* Work instruction
Everything in the listing beneath must be transcribed exactly.

Information given Block Start

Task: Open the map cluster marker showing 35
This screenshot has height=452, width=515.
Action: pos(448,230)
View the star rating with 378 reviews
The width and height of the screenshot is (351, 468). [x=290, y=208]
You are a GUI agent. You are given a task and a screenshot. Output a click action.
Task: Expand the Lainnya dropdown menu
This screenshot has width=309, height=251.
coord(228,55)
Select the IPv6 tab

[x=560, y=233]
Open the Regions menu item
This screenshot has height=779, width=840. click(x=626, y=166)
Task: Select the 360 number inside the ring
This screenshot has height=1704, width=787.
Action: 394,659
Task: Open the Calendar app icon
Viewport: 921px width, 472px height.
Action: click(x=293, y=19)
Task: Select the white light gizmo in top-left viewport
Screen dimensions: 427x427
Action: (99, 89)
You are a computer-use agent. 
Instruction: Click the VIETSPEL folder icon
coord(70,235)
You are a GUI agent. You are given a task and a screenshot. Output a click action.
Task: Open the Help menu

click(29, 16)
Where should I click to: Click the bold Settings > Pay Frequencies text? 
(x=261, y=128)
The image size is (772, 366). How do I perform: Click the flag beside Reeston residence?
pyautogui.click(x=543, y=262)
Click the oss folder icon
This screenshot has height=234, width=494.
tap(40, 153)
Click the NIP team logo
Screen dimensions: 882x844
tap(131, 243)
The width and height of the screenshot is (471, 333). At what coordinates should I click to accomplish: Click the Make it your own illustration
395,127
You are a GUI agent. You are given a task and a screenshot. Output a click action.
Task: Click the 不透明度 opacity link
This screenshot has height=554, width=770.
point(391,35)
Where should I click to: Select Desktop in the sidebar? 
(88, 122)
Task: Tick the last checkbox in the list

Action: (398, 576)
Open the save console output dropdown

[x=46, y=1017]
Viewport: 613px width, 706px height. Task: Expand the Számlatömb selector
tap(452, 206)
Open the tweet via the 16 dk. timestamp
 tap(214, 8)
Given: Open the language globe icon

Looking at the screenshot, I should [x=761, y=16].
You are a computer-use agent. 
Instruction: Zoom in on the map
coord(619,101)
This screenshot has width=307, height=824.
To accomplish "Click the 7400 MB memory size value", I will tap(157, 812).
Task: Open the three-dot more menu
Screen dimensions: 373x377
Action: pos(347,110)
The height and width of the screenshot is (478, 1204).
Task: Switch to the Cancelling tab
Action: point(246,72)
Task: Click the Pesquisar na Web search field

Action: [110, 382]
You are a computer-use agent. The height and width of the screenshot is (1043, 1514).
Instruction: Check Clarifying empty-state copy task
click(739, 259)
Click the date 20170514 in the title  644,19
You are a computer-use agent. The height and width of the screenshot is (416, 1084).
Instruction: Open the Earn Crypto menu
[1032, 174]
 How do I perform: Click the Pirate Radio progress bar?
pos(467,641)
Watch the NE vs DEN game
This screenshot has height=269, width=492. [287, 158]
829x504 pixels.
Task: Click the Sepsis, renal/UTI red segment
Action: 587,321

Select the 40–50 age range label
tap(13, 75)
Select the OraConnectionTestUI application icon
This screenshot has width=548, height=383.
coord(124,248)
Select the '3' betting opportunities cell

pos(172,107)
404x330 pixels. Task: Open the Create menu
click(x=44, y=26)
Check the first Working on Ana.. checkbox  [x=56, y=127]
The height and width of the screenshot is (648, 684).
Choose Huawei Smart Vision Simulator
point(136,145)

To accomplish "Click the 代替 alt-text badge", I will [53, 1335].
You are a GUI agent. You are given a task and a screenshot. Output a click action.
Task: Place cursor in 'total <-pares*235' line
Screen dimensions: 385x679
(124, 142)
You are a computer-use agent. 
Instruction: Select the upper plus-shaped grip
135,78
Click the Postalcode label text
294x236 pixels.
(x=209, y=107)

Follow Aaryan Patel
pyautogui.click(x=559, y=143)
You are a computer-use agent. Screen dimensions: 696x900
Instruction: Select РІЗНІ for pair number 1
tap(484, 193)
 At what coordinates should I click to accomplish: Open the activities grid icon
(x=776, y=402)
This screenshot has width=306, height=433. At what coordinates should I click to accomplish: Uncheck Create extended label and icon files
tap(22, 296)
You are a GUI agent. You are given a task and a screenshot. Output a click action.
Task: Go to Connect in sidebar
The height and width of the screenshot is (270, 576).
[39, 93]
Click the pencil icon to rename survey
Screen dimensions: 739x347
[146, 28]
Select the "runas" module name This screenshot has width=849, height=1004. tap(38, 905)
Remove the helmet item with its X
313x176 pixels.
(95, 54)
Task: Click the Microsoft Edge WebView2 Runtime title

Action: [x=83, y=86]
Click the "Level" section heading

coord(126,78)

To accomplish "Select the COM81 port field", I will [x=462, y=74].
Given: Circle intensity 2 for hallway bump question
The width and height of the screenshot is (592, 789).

Information given Block End

* Written response
Task: Open the map cluster marker showing 35
This screenshot has height=452, width=515.
Action: pos(448,230)
View the star rating with 378 reviews
The width and height of the screenshot is (351, 468). [x=290, y=208]
You are a GUI agent. You are given a task and a screenshot. Output a click action.
Task: Expand the Lainnya dropdown menu
This screenshot has width=309, height=251.
coord(228,55)
Select the IPv6 tab

[x=560, y=233]
Open the Regions menu item
This screenshot has height=779, width=840. click(x=626, y=166)
Task: Select the 360 number inside the ring
This screenshot has height=1704, width=787.
Action: 394,659
Task: Open the Calendar app icon
Viewport: 921px width, 472px height.
Action: click(x=293, y=19)
Task: Select the white light gizmo in top-left viewport
Screen dimensions: 427x427
Action: (99, 89)
You are a computer-use agent. 
Instruction: Click the VIETSPEL folder icon
coord(70,235)
You are a GUI agent. You are given a task and a screenshot. Output a click action.
Task: Open the Help menu

click(29, 16)
Where should I click to: Click the bold Settings > Pay Frequencies text? 
(x=261, y=128)
The image size is (772, 366). How do I perform: Click the flag beside Reeston residence?
pyautogui.click(x=543, y=262)
Click the oss folder icon
This screenshot has height=234, width=494.
tap(40, 153)
Click the NIP team logo
Screen dimensions: 882x844
tap(131, 243)
The width and height of the screenshot is (471, 333). At what coordinates should I click to accomplish: Click the Make it your own illustration
395,127
You are a GUI agent. You are given a task and a screenshot. Output a click action.
Task: Click the 不透明度 opacity link
This screenshot has height=554, width=770.
point(391,35)
Where should I click to: Select Desktop in the sidebar? 
(88, 122)
Task: Tick the last checkbox in the list

Action: (398, 576)
Open the save console output dropdown

[x=46, y=1017]
Viewport: 613px width, 706px height. Task: Expand the Számlatömb selector
tap(452, 206)
Open the tweet via the 16 dk. timestamp
 tap(214, 8)
Given: Open the language globe icon

Looking at the screenshot, I should [x=761, y=16].
You are a computer-use agent. 
Instruction: Zoom in on the map
coord(619,101)
This screenshot has width=307, height=824.
To accomplish "Click the 7400 MB memory size value", I will tap(157, 812).
Task: Open the three-dot more menu
Screen dimensions: 373x377
Action: pos(347,110)
The height and width of the screenshot is (478, 1204).
Task: Switch to the Cancelling tab
Action: point(246,72)
Task: Click the Pesquisar na Web search field

Action: [110, 382]
You are a computer-use agent. The height and width of the screenshot is (1043, 1514).
Instruction: Check Clarifying empty-state copy task
click(739, 259)
Click the date 20170514 in the title  644,19
You are a computer-use agent. The height and width of the screenshot is (416, 1084).
Instruction: Open the Earn Crypto menu
[1032, 174]
 How do I perform: Click the Pirate Radio progress bar?
pos(467,641)
Watch the NE vs DEN game
This screenshot has height=269, width=492. [287, 158]
829x504 pixels.
Task: Click the Sepsis, renal/UTI red segment
Action: 587,321

Select the 40–50 age range label
tap(13, 75)
Select the OraConnectionTestUI application icon
This screenshot has width=548, height=383.
coord(124,248)
Select the '3' betting opportunities cell

pos(172,107)
404x330 pixels. Task: Open the Create menu
click(x=44, y=26)
Check the first Working on Ana.. checkbox  [x=56, y=127]
The height and width of the screenshot is (648, 684).
Choose Huawei Smart Vision Simulator
point(136,145)

To accomplish "Click the 代替 alt-text badge", I will [53, 1335].
You are a GUI agent. You are given a task and a screenshot. Output a click action.
Task: Place cursor in 'total <-pares*235' line
Screen dimensions: 385x679
(124, 142)
You are a computer-use agent. 
Instruction: Select the upper plus-shaped grip
135,78
Click the Postalcode label text
294x236 pixels.
(x=209, y=107)

Follow Aaryan Patel
pyautogui.click(x=559, y=143)
You are a computer-use agent. Screen dimensions: 696x900
Instruction: Select РІЗНІ for pair number 1
tap(484, 193)
 At what coordinates should I click to accomplish: Open the activities grid icon
(x=776, y=402)
This screenshot has width=306, height=433. At what coordinates should I click to accomplish: Uncheck Create extended label and icon files
tap(22, 296)
You are a GUI agent. You are given a task and a screenshot. Output a click action.
Task: Go to Connect in sidebar
The height and width of the screenshot is (270, 576).
[39, 93]
Click the pencil icon to rename survey
Screen dimensions: 739x347
[146, 28]
Select the "runas" module name This screenshot has width=849, height=1004. tap(38, 905)
Remove the helmet item with its X
313x176 pixels.
(95, 54)
Task: Click the Microsoft Edge WebView2 Runtime title

Action: [x=83, y=86]
Click the "Level" section heading

coord(126,78)

To accomplish "Select the COM81 port field", I will [x=462, y=74].
Given: Circle intensity 2 for hallway bump question
The width and height of the screenshot is (592, 789).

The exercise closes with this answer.